Mas, ah! A árida terra oriental era hoje apenas o detalhe no centro do mundo variado onde se misturavam democraticamente cenas e figuras, as mais diversas, dos mais diferentes períodos da história, ampliando-se ano a ano.

Homens célebres, políticos, cientistas, militares, literatos e artistas, animais domésticos e ferozes, maceradas faces de santo ao lado da radiosa carnação de estrelas seminuas de cinema.

Sobre o tablado elevava-se uma sucessão de colinas, com um pequeno vale ao centro, onde ficava a estrebaria com o berço de Jesus, Maria sentada ao lado, São José, de pé, segurando pelo cabresto um tímido jumento. Essas figuras não eram as maiores nem as mais ricas do presépio.
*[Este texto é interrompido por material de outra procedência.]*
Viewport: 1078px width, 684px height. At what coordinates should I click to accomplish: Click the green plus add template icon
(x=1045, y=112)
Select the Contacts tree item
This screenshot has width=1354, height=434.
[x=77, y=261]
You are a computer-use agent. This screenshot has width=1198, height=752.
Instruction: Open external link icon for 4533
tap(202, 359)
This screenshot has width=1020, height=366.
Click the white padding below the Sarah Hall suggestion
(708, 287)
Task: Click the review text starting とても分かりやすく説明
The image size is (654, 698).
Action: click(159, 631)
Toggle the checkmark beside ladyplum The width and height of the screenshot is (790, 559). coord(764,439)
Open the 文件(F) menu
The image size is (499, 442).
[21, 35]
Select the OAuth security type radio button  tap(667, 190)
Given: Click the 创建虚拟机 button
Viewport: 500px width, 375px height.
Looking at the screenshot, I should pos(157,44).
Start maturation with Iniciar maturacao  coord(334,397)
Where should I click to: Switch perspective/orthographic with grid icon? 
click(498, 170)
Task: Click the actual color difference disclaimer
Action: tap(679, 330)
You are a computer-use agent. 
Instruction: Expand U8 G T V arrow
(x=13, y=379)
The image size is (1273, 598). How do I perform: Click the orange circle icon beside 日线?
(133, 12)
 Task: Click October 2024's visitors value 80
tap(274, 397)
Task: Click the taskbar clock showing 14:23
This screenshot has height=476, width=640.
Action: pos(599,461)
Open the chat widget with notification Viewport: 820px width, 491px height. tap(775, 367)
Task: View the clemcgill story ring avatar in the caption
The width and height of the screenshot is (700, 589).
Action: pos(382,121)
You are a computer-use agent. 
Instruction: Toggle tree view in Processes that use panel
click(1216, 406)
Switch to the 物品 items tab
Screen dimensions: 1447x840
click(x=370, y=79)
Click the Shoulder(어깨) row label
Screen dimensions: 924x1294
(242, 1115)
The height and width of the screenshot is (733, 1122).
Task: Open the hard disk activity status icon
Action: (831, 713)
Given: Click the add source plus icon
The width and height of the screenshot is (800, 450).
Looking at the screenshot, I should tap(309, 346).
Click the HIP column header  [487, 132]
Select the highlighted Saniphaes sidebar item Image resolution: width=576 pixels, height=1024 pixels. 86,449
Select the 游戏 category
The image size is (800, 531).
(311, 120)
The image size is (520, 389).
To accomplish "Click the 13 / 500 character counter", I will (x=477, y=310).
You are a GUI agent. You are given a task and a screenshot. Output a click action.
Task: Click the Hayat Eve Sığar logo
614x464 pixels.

Ao contrário pareciam pequenas e pobres ao lado das outras, mas, como eram as do primeiro presépio por elas montado, Quinquina e Florzinha faziam questão de conservá-las.

Já o mesmo não acontecia com o grande e misterioso cometa anunciador do nascimento, suspenso por fios entre a estrebaria e um céu de pano azul perfurado de estrelas. Era a obra prima do Joaquim, alvo de elogios que o deixavam de olhos húmidos: uma enorme estrela de cauda vermelha, tudo em papel celofam, tão bem concebida e realizada que parecia dela nascer toda a luz a resplandecer no imenso presépio.

Na proximidade da estrebaria, vacas acordadas do seu pacífico sono pelo acontecimento, cavalos, gatos, cachorros, galos, patos e galinhas, animais variados, um leão e um tigre, uma girafa, adoravam o recém-nascido. E guiados pela luz da estrela de Joaquim, ali estavam os três reis magos, Gaspar, Melchior e Baltazar, trazendo ouro, incenso e mirra. Duas figuras bíblicas, as dos reis brancos recortadas há muito tempo de um almanaque.